"What is a supermodel?" People sometimes ask me. It has a few definitions and sometimes people argue over them, much the way Heidi Klum and Elle MacPherson fight over who is called "The Body." *
But if you're reading this column, your definition of a 'supermodel' is an aspect of complexity science that incorporates multiple variables to try and spit out the best solution.
Ha Ha Ha.
Okay, okay, supermodels can also be really hot chicks blessed with the combination of low self-esteem and shockingly loose morals that allow them to easily be tricked into deviant sex. Just this once we get to discuss both. And by both, I mean just the hot chicks.
So what makes a supermodel super? Like many important things in life, we can look back in time and see if history gives us an answer that saves us some effort today.
For centuries mathematicans have been intrigued by the "Golden Ratio" because it appears so often in geometry. Is a "golden ratio" something German eurotrash does because they are bored with their sex lives? No, it is a ratio that is the midpoint between asymmetry and symmetry. Defined it is when "the whole is to the larger as the larger is to the smaller".In numerical terms, it is 1.618.

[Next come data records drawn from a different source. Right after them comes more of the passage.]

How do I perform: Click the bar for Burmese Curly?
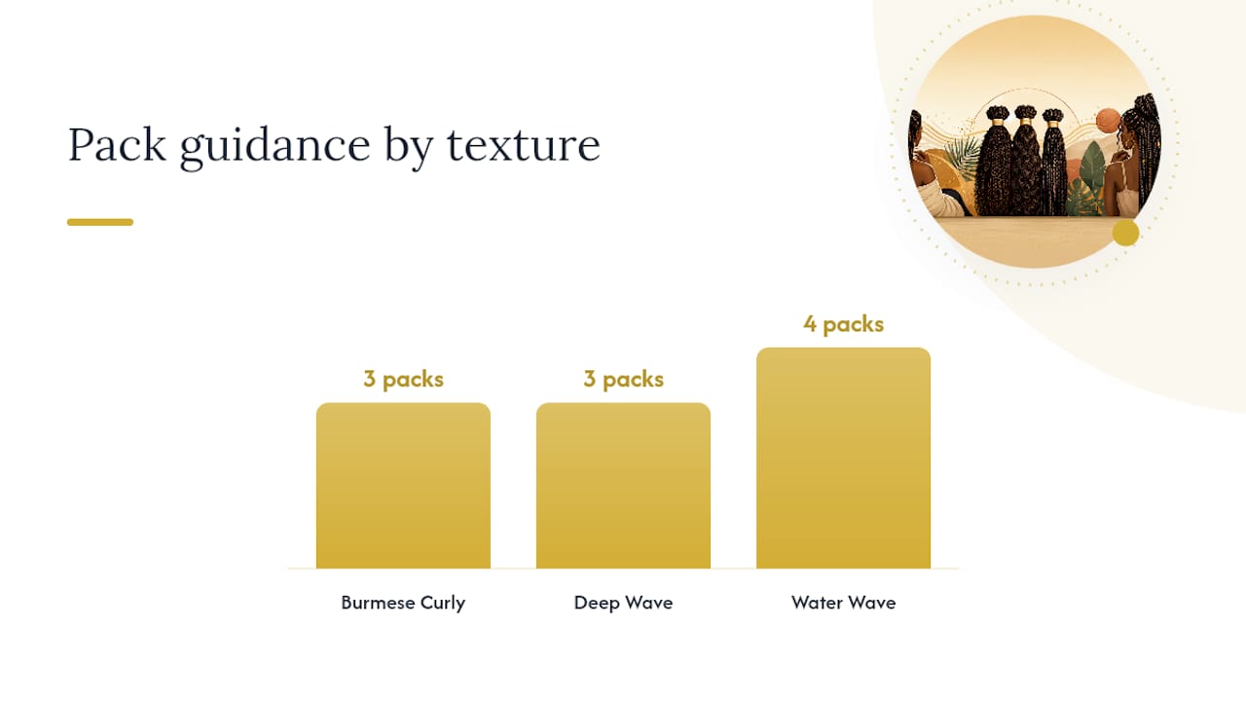pos(403,486)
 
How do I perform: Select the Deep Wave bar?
pos(623,486)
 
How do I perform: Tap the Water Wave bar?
pos(843,458)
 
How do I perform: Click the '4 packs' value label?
pos(843,324)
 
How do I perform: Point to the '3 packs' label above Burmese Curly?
pos(403,379)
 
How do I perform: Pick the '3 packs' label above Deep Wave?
pos(624,379)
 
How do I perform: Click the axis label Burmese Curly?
pos(403,603)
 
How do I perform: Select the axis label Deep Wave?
pos(624,603)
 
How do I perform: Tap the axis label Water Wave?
pos(843,603)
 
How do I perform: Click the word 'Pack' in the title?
pos(117,145)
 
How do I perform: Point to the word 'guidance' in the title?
pos(275,147)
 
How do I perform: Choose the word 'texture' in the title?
pos(524,146)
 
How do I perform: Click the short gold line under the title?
pos(100,222)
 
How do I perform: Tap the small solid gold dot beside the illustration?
pos(1125,233)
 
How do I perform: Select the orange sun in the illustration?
pos(1108,122)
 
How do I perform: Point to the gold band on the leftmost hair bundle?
pos(998,121)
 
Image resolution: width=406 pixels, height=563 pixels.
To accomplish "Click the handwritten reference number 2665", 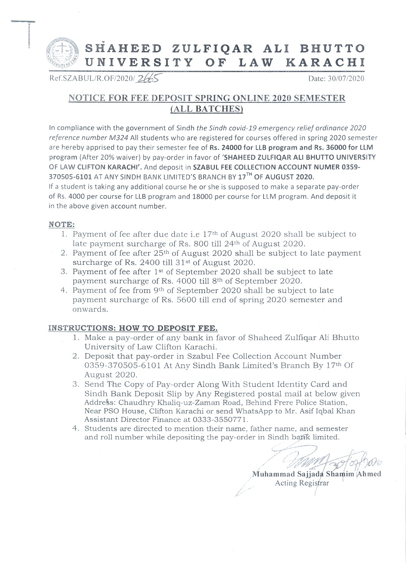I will (147, 78).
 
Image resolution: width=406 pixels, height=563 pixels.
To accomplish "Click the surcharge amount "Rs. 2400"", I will (136, 263).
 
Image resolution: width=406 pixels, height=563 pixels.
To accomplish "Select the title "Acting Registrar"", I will (301, 483).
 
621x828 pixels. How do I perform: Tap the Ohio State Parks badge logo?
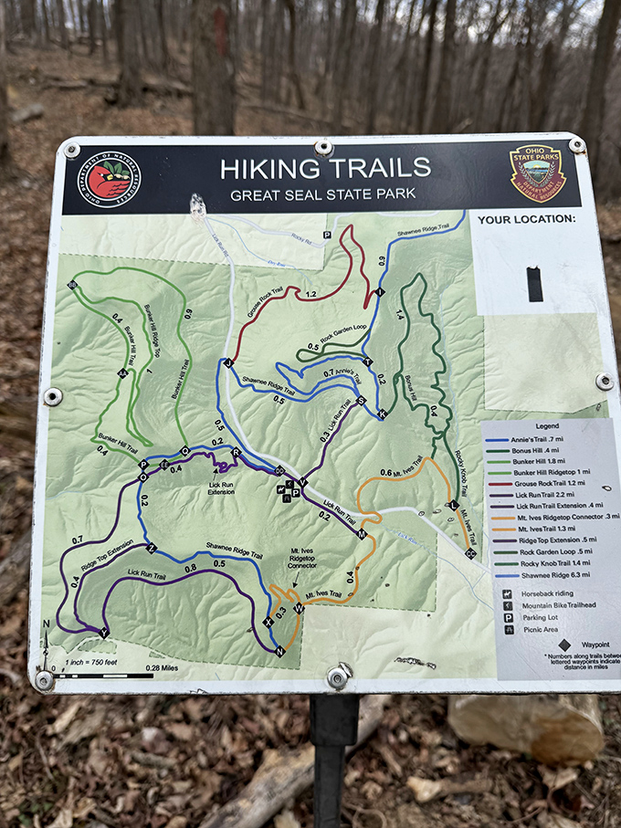pos(537,172)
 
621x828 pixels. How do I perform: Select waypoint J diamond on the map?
pos(227,363)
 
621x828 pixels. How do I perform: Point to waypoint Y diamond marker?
pos(103,632)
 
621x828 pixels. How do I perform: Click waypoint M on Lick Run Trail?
pos(362,534)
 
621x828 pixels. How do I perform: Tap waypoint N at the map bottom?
pos(279,651)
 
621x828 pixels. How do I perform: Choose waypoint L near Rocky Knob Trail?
pos(453,505)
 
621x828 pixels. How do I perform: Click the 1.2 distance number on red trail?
pos(311,295)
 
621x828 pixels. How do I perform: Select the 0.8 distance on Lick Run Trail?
pos(190,568)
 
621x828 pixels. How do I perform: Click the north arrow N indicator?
pos(47,625)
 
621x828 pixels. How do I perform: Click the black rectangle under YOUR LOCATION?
pos(534,284)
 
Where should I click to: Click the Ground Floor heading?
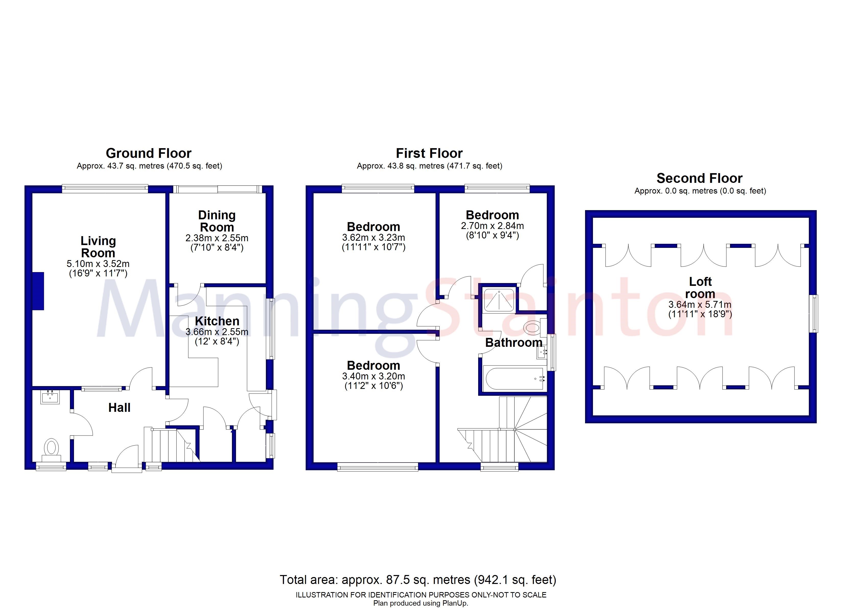coord(148,153)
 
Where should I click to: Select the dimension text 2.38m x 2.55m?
coord(217,238)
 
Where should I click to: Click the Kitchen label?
coord(217,321)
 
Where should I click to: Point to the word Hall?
coord(119,407)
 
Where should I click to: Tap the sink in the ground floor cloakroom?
coord(50,398)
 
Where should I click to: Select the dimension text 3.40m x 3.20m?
coord(374,376)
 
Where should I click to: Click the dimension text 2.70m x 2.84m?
coord(492,226)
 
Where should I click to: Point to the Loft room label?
coord(700,288)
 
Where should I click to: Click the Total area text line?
coord(418,580)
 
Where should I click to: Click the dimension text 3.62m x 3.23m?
coord(374,237)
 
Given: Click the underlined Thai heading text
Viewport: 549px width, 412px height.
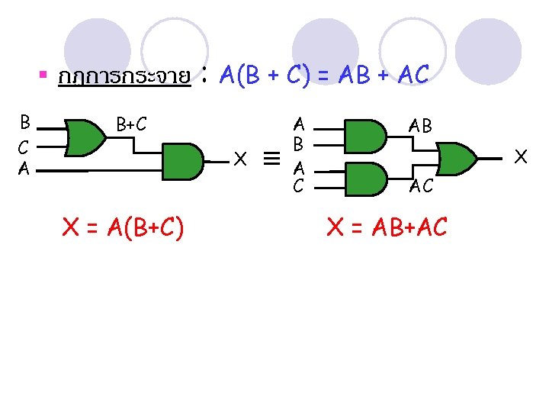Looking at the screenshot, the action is tap(124, 77).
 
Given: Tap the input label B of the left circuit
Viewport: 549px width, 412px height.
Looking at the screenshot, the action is tap(25, 122).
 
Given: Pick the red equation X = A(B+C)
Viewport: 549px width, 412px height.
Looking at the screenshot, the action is tap(122, 227).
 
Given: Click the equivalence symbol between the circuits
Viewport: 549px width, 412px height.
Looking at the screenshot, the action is tap(271, 159).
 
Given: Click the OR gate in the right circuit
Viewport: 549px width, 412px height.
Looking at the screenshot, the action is tap(458, 158).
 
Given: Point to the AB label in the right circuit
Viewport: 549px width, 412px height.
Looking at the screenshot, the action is tap(419, 127).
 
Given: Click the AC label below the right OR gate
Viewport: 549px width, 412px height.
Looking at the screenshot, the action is tap(422, 185).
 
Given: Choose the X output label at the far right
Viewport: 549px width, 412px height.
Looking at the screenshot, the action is tap(522, 156).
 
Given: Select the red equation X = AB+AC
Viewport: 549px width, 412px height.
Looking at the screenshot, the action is tap(387, 227).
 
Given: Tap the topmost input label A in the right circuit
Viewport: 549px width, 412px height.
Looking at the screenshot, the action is tap(299, 123).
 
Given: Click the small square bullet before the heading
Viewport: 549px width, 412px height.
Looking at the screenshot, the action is tap(43, 75).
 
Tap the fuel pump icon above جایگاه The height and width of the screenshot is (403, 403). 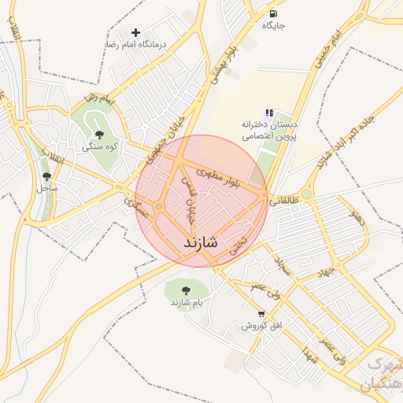coord(273,13)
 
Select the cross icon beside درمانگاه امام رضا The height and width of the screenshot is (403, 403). coord(136,32)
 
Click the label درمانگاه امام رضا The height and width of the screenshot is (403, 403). coord(137,46)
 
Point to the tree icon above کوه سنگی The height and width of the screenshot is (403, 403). coord(98,135)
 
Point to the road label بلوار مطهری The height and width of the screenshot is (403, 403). coord(225,177)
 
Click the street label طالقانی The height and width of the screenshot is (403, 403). coord(284,200)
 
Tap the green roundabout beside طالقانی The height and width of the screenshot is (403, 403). coord(306,194)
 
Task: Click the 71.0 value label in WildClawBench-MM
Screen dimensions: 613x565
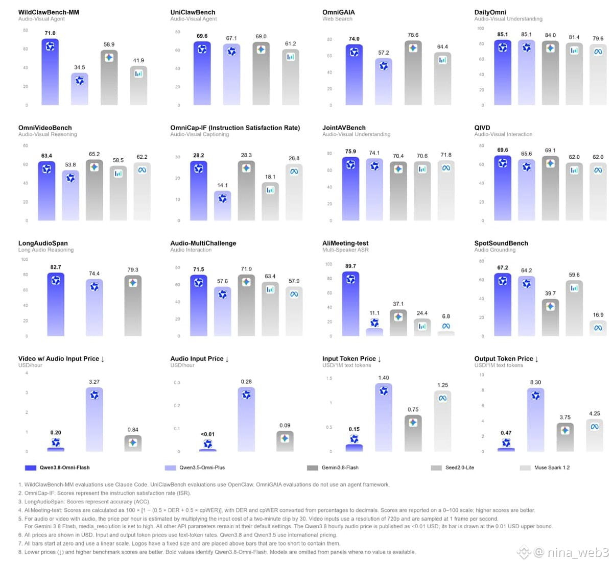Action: tap(50, 33)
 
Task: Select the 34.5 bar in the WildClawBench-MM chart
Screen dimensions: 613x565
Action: tap(80, 89)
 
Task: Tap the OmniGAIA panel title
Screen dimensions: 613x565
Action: tap(338, 12)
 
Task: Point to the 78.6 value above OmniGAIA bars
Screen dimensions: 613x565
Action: tap(413, 35)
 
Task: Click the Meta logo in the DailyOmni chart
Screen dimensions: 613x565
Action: tap(598, 52)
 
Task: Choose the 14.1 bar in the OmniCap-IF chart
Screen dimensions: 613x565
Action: tap(223, 205)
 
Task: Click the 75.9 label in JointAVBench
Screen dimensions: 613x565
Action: tap(350, 152)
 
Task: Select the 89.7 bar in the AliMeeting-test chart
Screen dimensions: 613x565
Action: tap(350, 304)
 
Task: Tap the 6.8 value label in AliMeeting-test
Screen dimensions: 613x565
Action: tap(446, 316)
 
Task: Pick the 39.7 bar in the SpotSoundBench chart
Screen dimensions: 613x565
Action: tap(550, 317)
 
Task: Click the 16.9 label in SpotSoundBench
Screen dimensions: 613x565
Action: tap(598, 315)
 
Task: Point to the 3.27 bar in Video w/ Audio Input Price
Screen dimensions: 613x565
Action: tap(94, 420)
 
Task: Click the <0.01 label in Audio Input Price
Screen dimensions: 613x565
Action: tap(207, 434)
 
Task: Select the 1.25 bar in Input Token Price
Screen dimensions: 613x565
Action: tap(442, 421)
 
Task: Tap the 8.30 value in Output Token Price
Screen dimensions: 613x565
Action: tap(535, 382)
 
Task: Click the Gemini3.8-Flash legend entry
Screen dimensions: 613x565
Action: tap(333, 468)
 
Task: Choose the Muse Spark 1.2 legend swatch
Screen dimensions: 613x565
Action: tap(525, 468)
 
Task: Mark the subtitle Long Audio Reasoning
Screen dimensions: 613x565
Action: tap(45, 250)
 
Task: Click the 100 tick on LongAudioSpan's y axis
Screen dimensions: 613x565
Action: tap(25, 259)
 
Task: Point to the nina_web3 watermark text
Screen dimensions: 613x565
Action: tap(577, 552)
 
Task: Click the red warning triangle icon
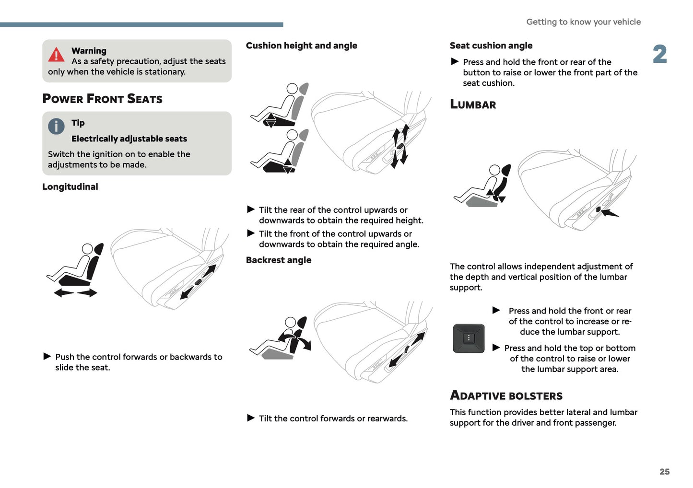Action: click(56, 55)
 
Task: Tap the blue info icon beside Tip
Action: click(56, 127)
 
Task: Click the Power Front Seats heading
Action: click(102, 99)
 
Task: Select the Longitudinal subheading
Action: click(70, 187)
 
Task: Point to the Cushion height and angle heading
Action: click(301, 46)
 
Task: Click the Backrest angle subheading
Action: click(278, 260)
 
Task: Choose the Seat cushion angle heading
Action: click(491, 46)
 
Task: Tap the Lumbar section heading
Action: click(473, 105)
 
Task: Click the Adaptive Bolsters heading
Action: click(506, 395)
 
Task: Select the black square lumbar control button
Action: click(469, 338)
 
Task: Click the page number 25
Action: click(664, 472)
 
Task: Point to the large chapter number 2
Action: click(659, 54)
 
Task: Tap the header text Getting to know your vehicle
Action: click(583, 22)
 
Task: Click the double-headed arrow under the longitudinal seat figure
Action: click(75, 292)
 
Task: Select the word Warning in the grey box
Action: click(89, 51)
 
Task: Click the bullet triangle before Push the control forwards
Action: click(47, 356)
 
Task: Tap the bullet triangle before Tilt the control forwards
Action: click(251, 418)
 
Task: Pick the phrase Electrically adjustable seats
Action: click(129, 139)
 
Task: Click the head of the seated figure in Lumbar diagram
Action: click(494, 170)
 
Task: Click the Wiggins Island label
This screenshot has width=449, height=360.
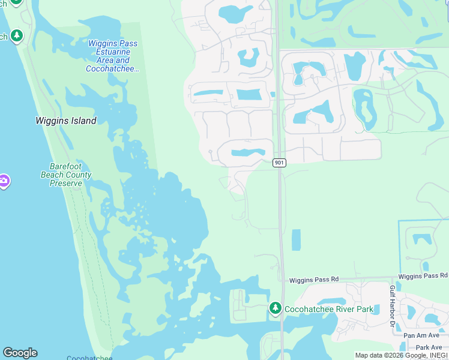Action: click(65, 121)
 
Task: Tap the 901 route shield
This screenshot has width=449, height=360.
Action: click(280, 163)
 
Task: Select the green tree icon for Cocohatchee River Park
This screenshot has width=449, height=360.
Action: click(276, 308)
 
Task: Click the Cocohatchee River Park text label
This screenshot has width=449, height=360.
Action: click(328, 309)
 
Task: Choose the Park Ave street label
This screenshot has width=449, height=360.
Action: click(429, 347)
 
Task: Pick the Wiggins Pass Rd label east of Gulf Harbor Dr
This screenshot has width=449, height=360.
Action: click(423, 275)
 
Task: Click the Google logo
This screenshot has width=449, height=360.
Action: click(20, 353)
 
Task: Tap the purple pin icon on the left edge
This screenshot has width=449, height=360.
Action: click(4, 181)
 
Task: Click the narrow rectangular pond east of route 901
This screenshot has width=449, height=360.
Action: click(296, 239)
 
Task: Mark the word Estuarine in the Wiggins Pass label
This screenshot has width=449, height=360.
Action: click(113, 52)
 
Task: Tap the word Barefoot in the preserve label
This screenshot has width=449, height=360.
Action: click(65, 167)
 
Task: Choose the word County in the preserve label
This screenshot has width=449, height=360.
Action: click(79, 175)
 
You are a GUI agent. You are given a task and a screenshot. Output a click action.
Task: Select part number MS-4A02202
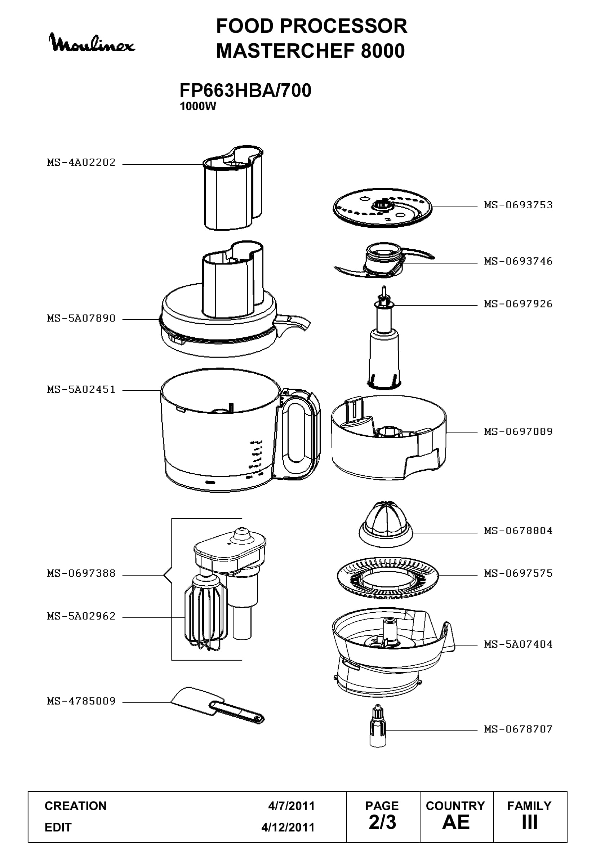point(81,162)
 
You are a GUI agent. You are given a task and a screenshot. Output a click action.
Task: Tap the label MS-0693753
point(518,205)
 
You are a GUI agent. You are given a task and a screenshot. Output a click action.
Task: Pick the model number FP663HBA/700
point(245,90)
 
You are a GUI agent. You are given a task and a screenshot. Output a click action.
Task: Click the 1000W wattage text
point(198,106)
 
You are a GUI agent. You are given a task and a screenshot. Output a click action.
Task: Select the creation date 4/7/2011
point(292,806)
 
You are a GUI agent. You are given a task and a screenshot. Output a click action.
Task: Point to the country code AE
point(456,823)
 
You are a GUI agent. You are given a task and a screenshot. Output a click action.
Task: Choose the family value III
point(530,823)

Leonardo Da Vinci, who wrote this blog somewhere around 1500 AD, was the first to use the term golden ratio but in later years American mathematician Mark Barr used the Greek letter Φ (phi) to represent it and that is common today.Stairways, buildings, paper sizes and lots of other things use Φ in their designs because it is inherently pleasing to us. In music, the octave, fifth, and major and minor sixths are ratios of consecutive numbers of the Fibonacci sequence, making them the closest low integer ratios to the golden ratio. This knowledge of the golden ratio is why, when people ask me how I play music so well, I am always able to respond, "Because I am a scientist." Music is math people. For the definitive work on this concept go and buy ( do not rent ) Young Einstein. The soundtrack rules my face too.
So how does it relate to supermodels?It turns out that the golden ratio in faces may decide what we like too. This study at the University of Regensburg examined the role of the golden ratio in our perception of beauty. Their tests basically created mirror images along vertical axes, which means perfect symmetry, but that was really their control data. Obviously mirroring the left or right half of a face leads to perfect symmetry but doesn't make someone attractive. They also used more advanced morphing techniques to try and determine what about the golden ratio makes us view some people as more attractive and not others.
Is it conclusive? No, some people like more irregularity than others. I like quirky noses, for example, but Lady Scientist has a perfectly shaped head and that is appealling also.Here is a sample problem using the golden ratio. Look at the picture below and then tell us all which of these mathematical constructs is the best science.
*I don't read Time but Elle says they anointed her that in 1986. Heidi was the first time I ever heard it used about anyone, even if I never thought she was all that great. So given a choice I would go with Elle but, if she was called that first, it didn't stick, since even a guy who writes a column called Science And Supermodels didn't know she had it.